Element and text position data:
****************************************

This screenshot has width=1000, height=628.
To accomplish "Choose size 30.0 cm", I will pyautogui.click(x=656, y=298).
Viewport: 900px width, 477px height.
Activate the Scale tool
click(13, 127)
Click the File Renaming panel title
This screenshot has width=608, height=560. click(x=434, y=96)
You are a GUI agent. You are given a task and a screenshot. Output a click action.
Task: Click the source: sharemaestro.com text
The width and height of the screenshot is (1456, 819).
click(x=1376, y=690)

****************************************

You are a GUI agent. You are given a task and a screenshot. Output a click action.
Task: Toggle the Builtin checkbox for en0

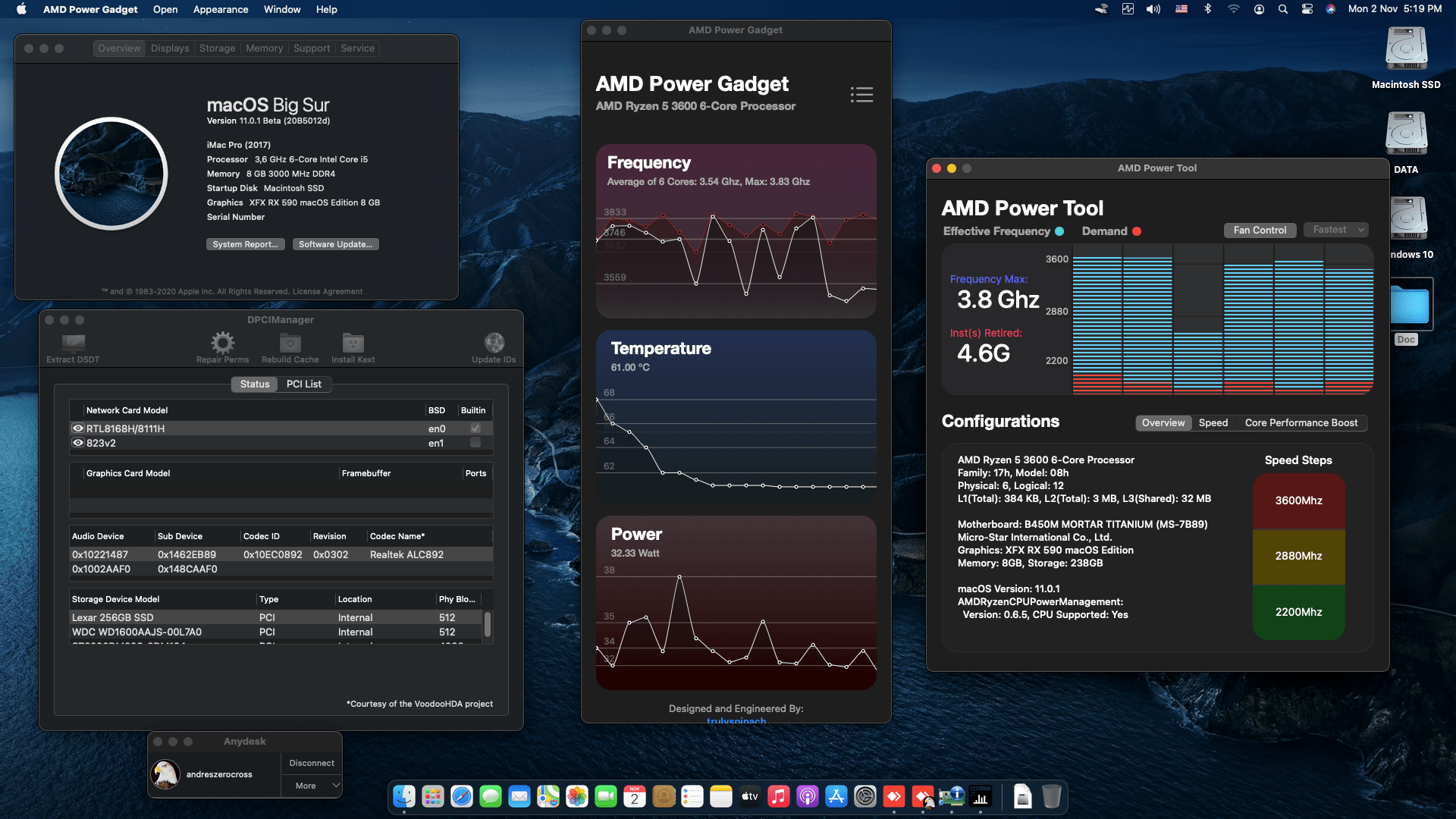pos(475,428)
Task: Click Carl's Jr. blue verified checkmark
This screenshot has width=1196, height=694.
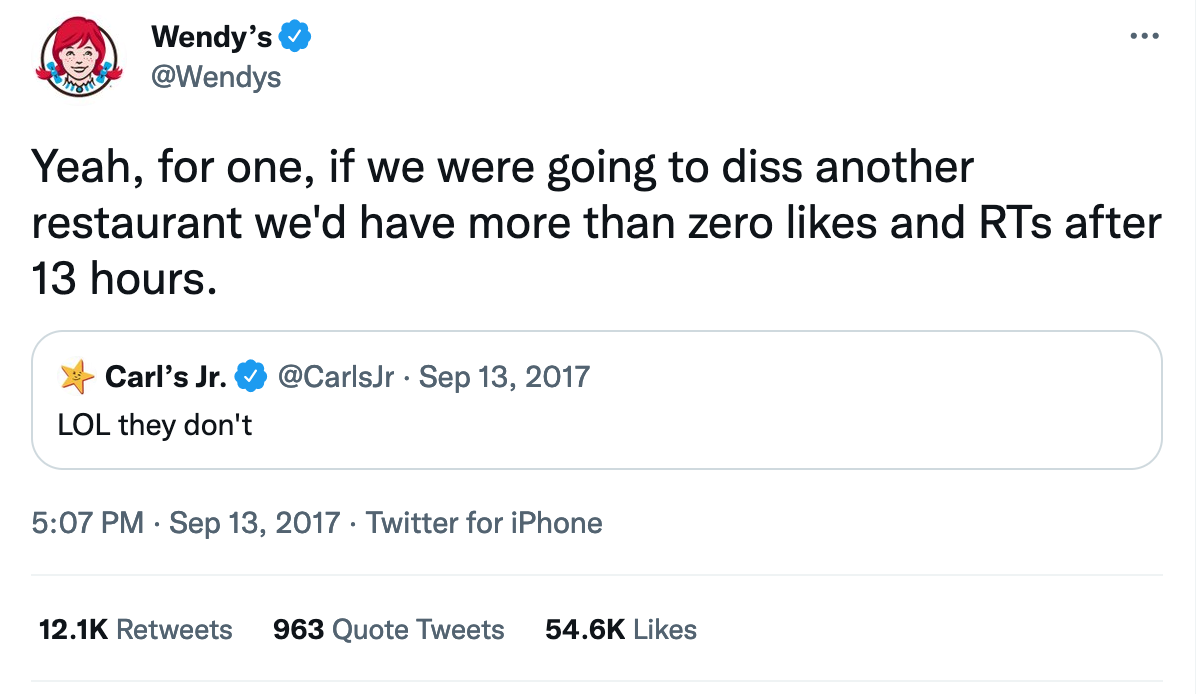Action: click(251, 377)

****************************************

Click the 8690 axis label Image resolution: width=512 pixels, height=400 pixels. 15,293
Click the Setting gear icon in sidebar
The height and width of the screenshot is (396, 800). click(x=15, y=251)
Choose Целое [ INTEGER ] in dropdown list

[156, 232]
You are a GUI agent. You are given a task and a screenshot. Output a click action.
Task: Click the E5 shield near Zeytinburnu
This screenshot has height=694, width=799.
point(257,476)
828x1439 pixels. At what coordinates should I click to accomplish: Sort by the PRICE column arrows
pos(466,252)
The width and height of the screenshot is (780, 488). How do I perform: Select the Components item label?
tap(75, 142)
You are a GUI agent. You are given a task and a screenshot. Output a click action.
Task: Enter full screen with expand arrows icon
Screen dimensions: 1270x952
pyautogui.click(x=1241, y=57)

****************************************

Objective: Copy out every row from the line containing "Choose Целое [ INTEGER ] in dropdown list" down to the line containing "tap(75, 142)", both lines included, word for word.

Written solution:
Choose Целое [ INTEGER ] in dropdown list

[156, 232]
You are a GUI agent. You are given a task and a screenshot. Output a click action.
Task: Click the E5 shield near Zeytinburnu
This screenshot has height=694, width=799.
point(257,476)
828x1439 pixels. At what coordinates should I click to accomplish: Sort by the PRICE column arrows
pos(466,252)
The width and height of the screenshot is (780, 488). How do I perform: Select the Components item label?
tap(75, 142)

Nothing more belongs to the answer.